Il y avait trois femmes et un homme, quatuor enchanté du manège : Évelyne Leclercq, Fabienne Egal, Simone Garnier, et le pianiste Charly Oleg, toujours tiré à quatre épingles avec des vestes de couleurs sans cesse différentes. Sa fine moustache, son enchantement, lui qui voulait faire gagner les candidats et participer le public à coups de moulinets de bras, entre deux ou trois notes d’un classique sur son orgue Hammond. « Formidable ! Formidable ! » Et admirable, cette vie.

Il naît Charles Olejnieczak, en Moselle. Son père, émigré polonais, a épousé une fille du cru. Un ouvrier dans les aciéries, devenu ramoneur, mais qui jouait déjà du piano.

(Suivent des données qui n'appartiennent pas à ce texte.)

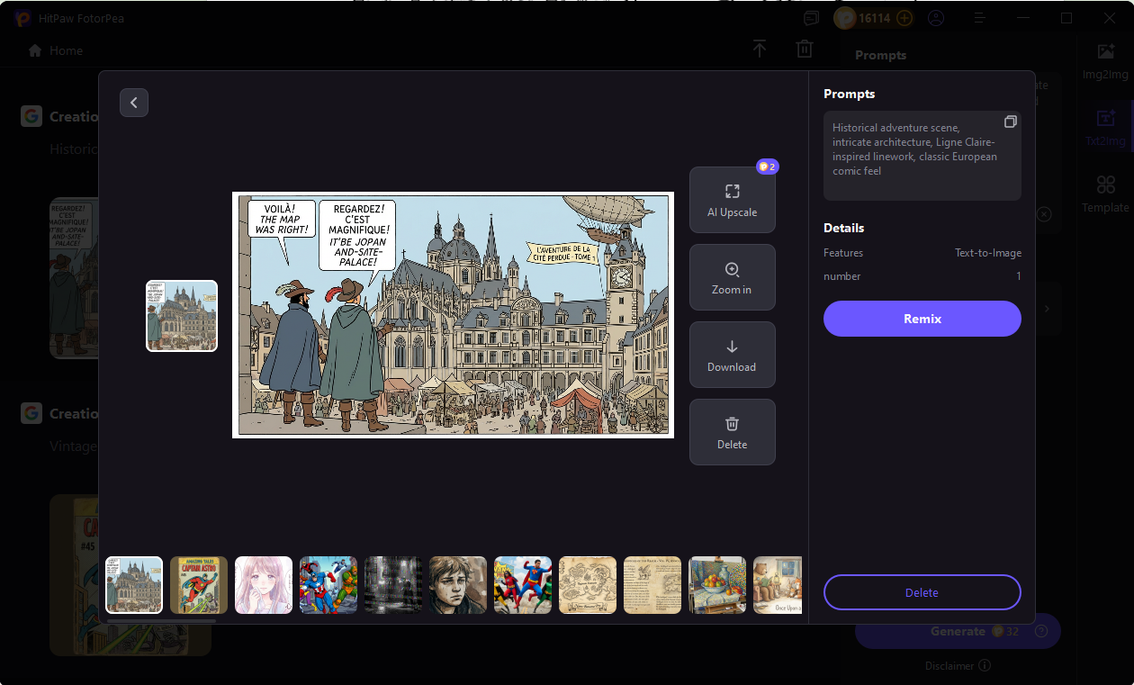Viewport: 1134px width, 685px height.
Task: Select the AI Upscale tool
Action: coord(732,200)
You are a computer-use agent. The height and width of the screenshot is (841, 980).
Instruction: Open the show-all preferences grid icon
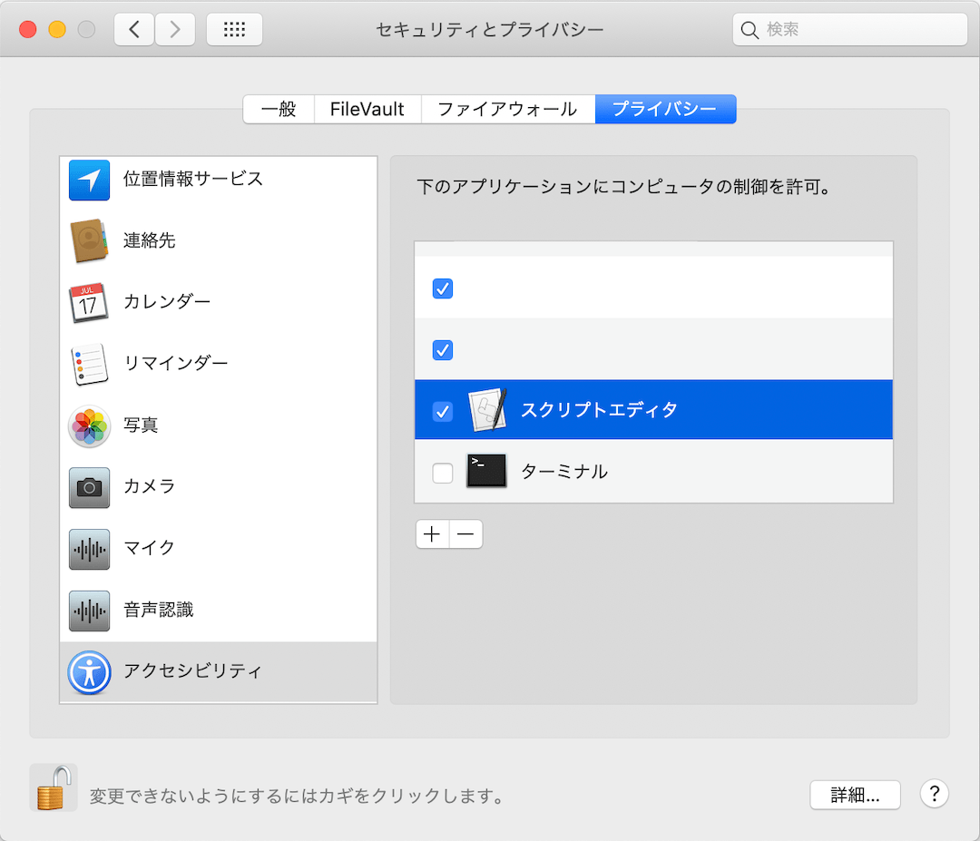pos(234,28)
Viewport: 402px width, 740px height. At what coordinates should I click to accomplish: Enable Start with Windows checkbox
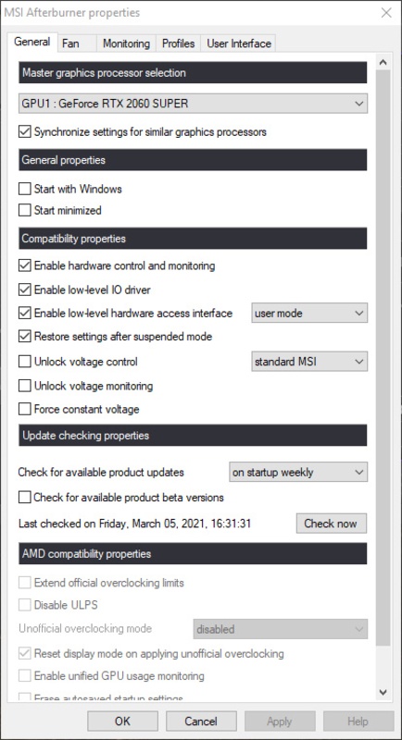coord(25,190)
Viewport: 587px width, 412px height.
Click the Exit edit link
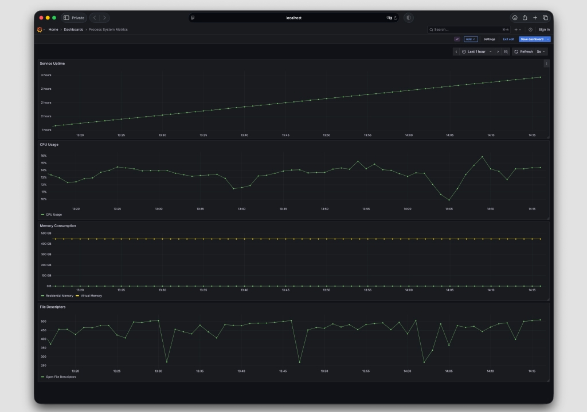pyautogui.click(x=509, y=39)
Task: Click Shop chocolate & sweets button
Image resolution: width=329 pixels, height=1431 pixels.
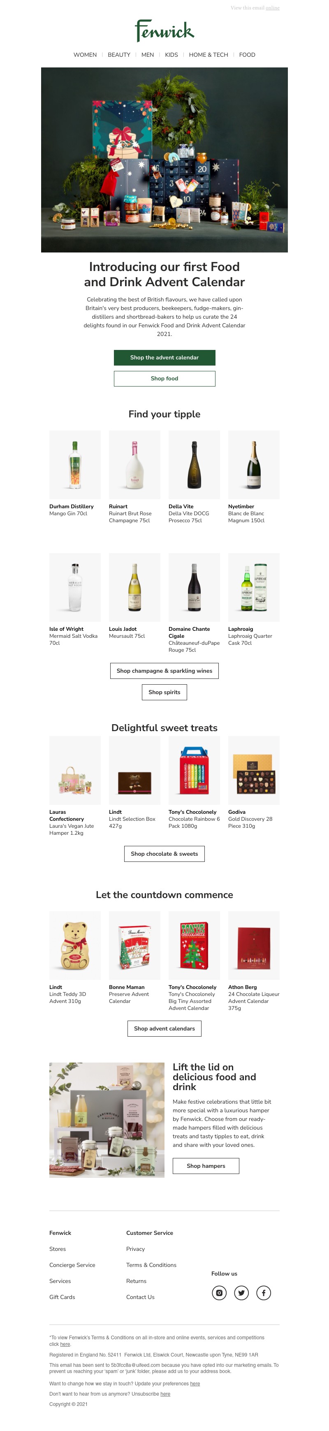Action: [x=165, y=854]
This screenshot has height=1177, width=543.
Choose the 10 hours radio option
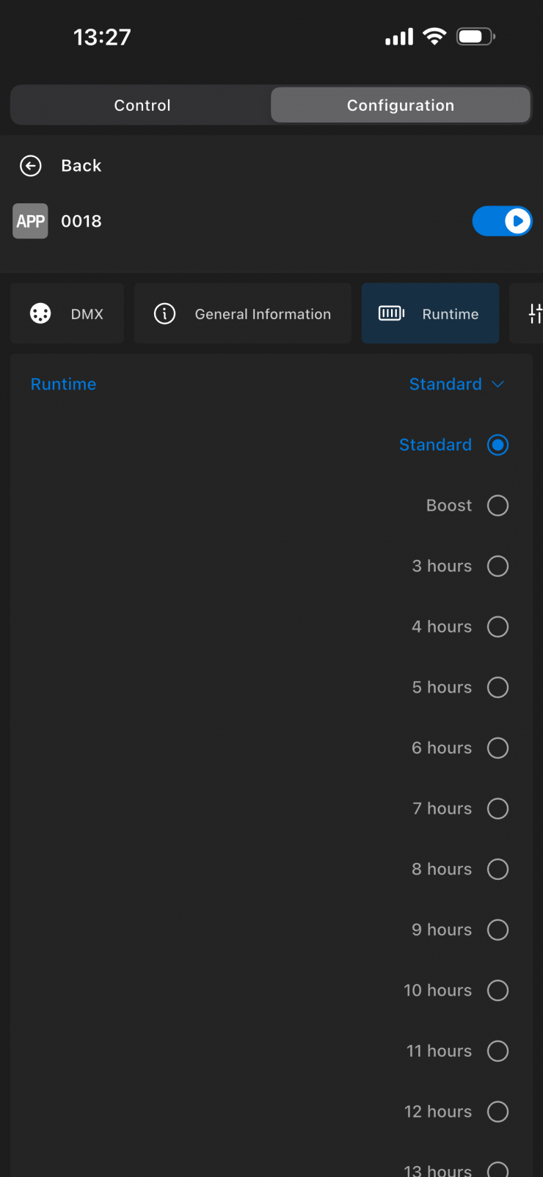click(498, 991)
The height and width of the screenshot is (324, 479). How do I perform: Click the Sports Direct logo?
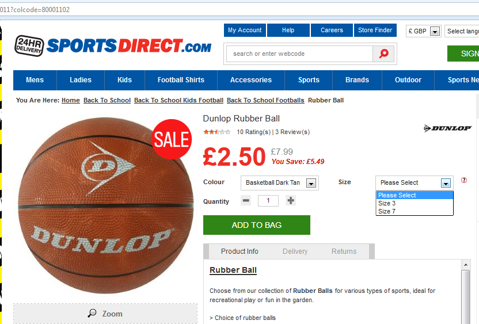[129, 45]
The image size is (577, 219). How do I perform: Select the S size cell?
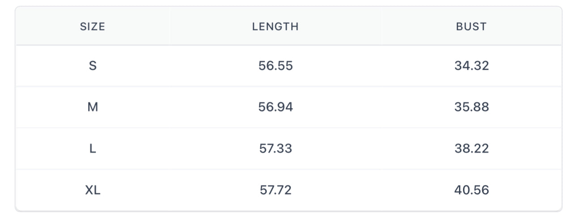pos(93,66)
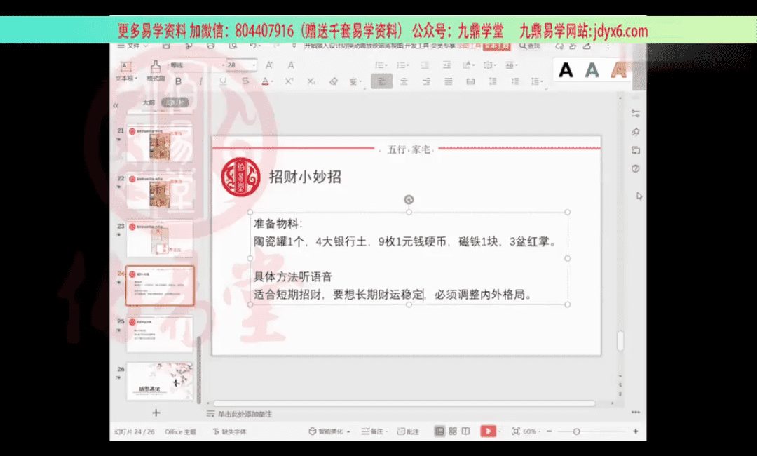Switch to reading view icon
Image resolution: width=757 pixels, height=456 pixels.
point(467,431)
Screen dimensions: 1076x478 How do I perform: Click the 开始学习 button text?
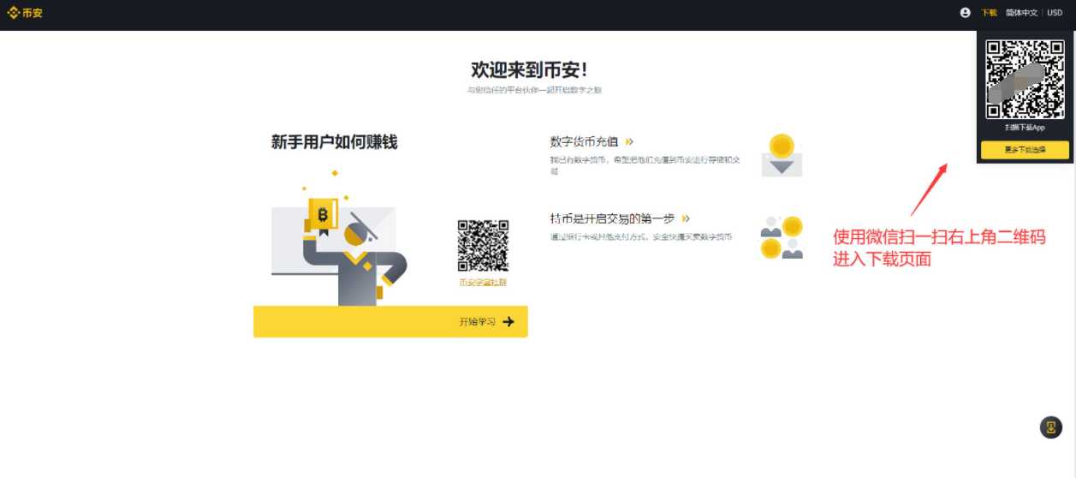click(477, 322)
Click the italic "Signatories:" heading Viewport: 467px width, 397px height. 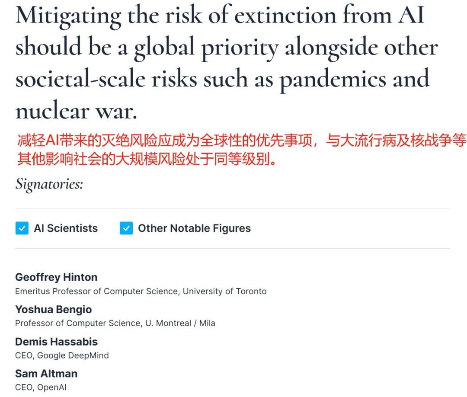[49, 184]
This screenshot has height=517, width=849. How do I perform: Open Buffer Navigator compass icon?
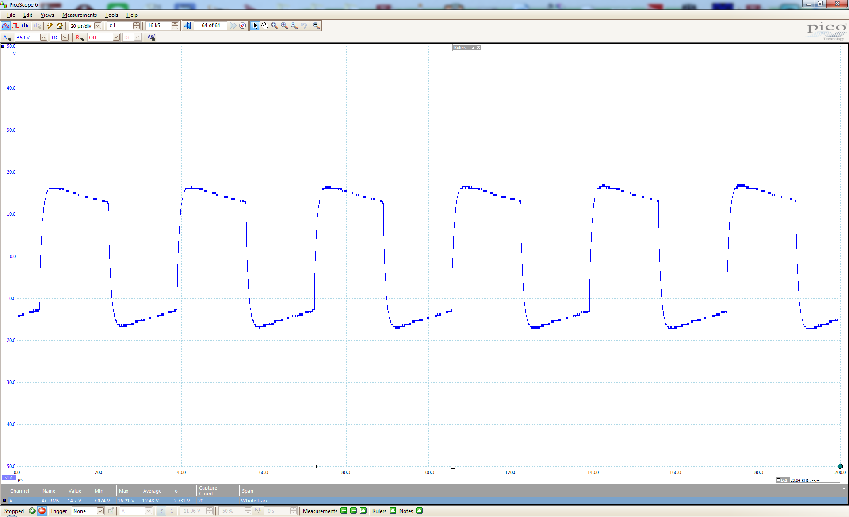243,26
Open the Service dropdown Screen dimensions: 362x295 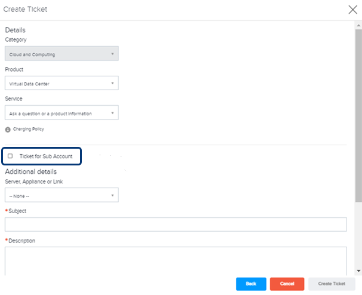click(62, 113)
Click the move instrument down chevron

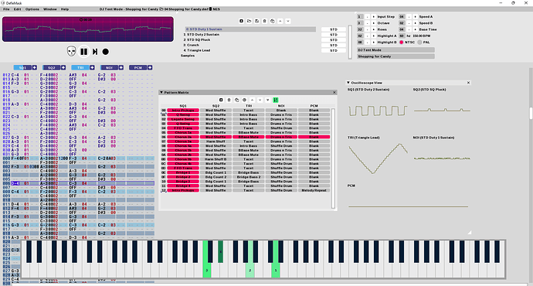tap(288, 21)
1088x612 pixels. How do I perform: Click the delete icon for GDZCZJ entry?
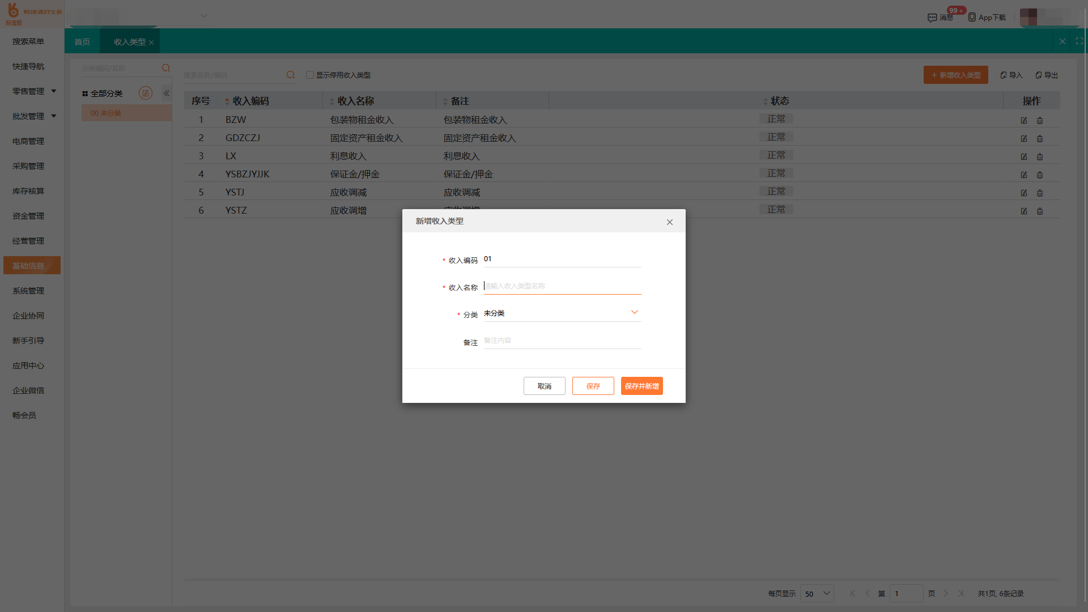[x=1039, y=138]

Le fiston aussi a des doigts d’or, et l’oreille absolue. Pas de sidérurgie ou de ramonage sur les toits, une grande carrière l’attend.

Il accompagne Joséphine Baker, Aznavour et même Sinatra

Amoureux de Chopin — Polonais lui aussi —, Charly Oleg décroche, à 16 ans, un premier prix d’excellence au Conservatoire de Metz, et pourrait devenir un soliste classique, mais les finances ne suivent pas les doigts sur le clavier. Il faut travailler et vite. L’adolescent a déjà fait ses classes dans un cabaret parmi les filles de joie, pianiste de claques, de bars et de bals populaires, Gavroche de Moselle. Et plus tard à la fanfare de l’armée, où il tient la grosse caisse mais se fait surtout des contacts parmi des musiciens de haut niveau qui le recommandent.

Mais où est Charly ? Au piano du Macumba, la boîte à la mode. À nous deux Paris. Il accompagne Joséphine Baker, Charles Aznavour, Mireille Mathieu, Enrico Macias, et même Frank Sinatra. La télé l’appelle : en 1965, il connaît son premier triomphe dans « Le jeu de la chance » de Télé-Dimanche.

Il ne quittera plus le petit écran. Une famille, une vraie : une candidate de cette séquence musicale, Zina, devient sa femme. « Elle chantait bien, j’étais ravi de l’accompagner », confiera-t-il au soir de sa vie, toujours aussi amusé, léger, heureux, lui qui, à 80 ans, se produisait au théâtre et jouait avec sa fille Clara, chanteuse de jazz. Musique côté cour et côté jardin.

Il sort un album, « Variations personnelles », en 2007

Le refrain des adieux s’adoucit auprès d’un homme pareil. Qui se fait plaisir en signant enfin, en 2007, un pur album de mélodies au piano, « Variations personnelles. » Un classique pour la fin. Il aimait tout. L’opérette, qu’il a beaucoup pratiquée, le jazz, lui qui swinguait si juste, la chanson.

Et ces questions cons et tellement tendres et marrantes de « Tournez Manège ! » des candidats, qui le faisaient sourire lui aussi : « Tu as le cafard, tu te tournes vers qui ? Ta mère, ta psy, ton chien ? » « Est-ce que la vie est belle pour toi ? » C’était comique toujours, poétique parfois. Les candidats y gagnaient un mari, une femme ou quelques sous. Le fils du ramoneur ne se serait moqué de personne. On ne se moque pas du monde, de l’existence, de ses petits bonheurs.

Retraité très actif depuis une trentaine d’années dans sa maison du Blanc-Mesnil, l’accompagnateur de nos enfances ou jeunesses a très longtemps fait ses gammes et ses fugues en mineur. Pas si mineur. Les groupies du pianiste sont innombrables aujourd’hui. Mais où est Charly ? Dans nos cœurs. Tournez manège.